Sex is about having fun. And not about thrust, thrust, stroke, is it in yet, it’s in, oh I’ve come, have you? If you have sex with the sole purpose of having a smashing orgasm and nothing more, I don’t think you’re doing it right. There is so much more to sex than just orgasms, although they are of course a pleasant cherry on the cake. Sex, to me, is about connection. About release, about giggles and butterflies and most of all, FUN.
I’m not dissing orgasms, no sir I am not. I spent a long period of time unable to orgasm because I was on antidepressants. In an amazing stroke of bad luck, this happened not long after I started masturbating. I was just getting to know my body when it kinda conked out on me. Lux states in her post that she never felt broken or incomplete in the years in which she couldn’t come. But I kinda did. Especially since I was so new to the entire experience of masturbating and coming.

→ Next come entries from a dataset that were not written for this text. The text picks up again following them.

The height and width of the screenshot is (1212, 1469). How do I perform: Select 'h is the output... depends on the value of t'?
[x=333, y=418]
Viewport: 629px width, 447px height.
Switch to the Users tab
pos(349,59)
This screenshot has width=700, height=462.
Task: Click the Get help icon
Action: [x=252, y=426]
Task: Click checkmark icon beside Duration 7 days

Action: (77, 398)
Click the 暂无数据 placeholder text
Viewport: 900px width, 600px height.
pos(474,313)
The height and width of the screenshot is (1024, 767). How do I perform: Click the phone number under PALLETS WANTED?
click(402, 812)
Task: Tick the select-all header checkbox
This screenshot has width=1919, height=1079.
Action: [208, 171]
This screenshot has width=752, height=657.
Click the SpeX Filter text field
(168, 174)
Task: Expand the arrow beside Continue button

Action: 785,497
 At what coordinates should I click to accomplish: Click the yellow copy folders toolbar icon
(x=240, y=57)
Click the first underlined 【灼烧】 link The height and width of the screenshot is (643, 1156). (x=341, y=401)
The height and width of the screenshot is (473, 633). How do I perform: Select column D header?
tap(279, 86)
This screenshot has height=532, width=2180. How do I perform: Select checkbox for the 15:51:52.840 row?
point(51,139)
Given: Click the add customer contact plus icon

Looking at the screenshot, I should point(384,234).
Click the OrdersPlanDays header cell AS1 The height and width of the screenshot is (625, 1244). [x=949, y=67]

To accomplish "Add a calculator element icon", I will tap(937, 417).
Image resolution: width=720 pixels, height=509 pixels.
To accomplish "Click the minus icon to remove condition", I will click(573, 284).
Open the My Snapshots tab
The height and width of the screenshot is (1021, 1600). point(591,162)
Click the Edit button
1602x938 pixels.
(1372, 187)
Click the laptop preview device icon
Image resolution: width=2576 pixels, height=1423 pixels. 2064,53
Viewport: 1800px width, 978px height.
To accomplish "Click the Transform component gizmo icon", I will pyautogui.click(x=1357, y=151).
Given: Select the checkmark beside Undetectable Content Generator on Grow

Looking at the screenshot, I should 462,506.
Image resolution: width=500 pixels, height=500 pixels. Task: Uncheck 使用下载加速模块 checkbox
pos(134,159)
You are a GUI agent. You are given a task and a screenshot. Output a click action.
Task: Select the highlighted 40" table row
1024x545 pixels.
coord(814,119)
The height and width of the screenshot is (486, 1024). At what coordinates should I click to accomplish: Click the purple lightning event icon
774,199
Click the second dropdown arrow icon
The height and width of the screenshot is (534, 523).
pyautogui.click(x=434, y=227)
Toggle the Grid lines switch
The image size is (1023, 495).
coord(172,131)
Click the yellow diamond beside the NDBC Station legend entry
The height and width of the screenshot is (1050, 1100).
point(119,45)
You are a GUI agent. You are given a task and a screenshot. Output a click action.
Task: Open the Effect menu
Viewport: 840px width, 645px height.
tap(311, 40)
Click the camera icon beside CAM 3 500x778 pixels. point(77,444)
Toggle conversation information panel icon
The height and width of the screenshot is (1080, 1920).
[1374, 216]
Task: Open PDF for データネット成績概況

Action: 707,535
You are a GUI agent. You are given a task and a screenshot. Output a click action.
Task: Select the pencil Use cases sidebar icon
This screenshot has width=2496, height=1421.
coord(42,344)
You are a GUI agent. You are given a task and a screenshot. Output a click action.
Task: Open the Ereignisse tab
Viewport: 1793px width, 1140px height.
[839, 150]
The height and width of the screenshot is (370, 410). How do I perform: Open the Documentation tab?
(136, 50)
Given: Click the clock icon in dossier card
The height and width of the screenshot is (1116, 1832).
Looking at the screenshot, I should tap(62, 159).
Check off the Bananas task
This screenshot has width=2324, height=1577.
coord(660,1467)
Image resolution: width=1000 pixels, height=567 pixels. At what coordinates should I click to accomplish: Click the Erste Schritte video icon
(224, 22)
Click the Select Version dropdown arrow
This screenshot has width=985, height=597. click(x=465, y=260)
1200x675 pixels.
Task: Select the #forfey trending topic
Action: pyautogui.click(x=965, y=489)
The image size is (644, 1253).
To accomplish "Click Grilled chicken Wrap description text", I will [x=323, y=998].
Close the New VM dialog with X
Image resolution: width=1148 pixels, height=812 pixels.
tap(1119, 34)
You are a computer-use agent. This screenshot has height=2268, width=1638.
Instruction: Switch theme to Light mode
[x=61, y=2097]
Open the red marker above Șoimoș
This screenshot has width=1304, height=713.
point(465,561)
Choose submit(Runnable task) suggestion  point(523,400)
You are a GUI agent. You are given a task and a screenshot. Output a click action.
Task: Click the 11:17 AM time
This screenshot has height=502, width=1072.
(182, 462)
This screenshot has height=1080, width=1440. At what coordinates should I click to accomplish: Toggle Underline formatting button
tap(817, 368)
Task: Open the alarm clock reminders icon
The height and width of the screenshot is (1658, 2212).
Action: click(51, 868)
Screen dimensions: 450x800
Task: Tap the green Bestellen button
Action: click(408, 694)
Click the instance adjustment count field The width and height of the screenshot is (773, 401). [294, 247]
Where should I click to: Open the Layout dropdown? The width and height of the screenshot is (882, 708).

Like Lux, I don’t mean to demean the orgasm or indeed the female orgasm (that apparently mythical beast), but I don’t think it should be the measure of a successful bout of sex.
That said, I do hope you, dear reader, have some mind-blowing orgasms in your lifetime. Because… you know.. orgasms. Just don’t make it the sole aim of your sexual explorations. Because you’d be missing out on a hell of a lot of fun if you did.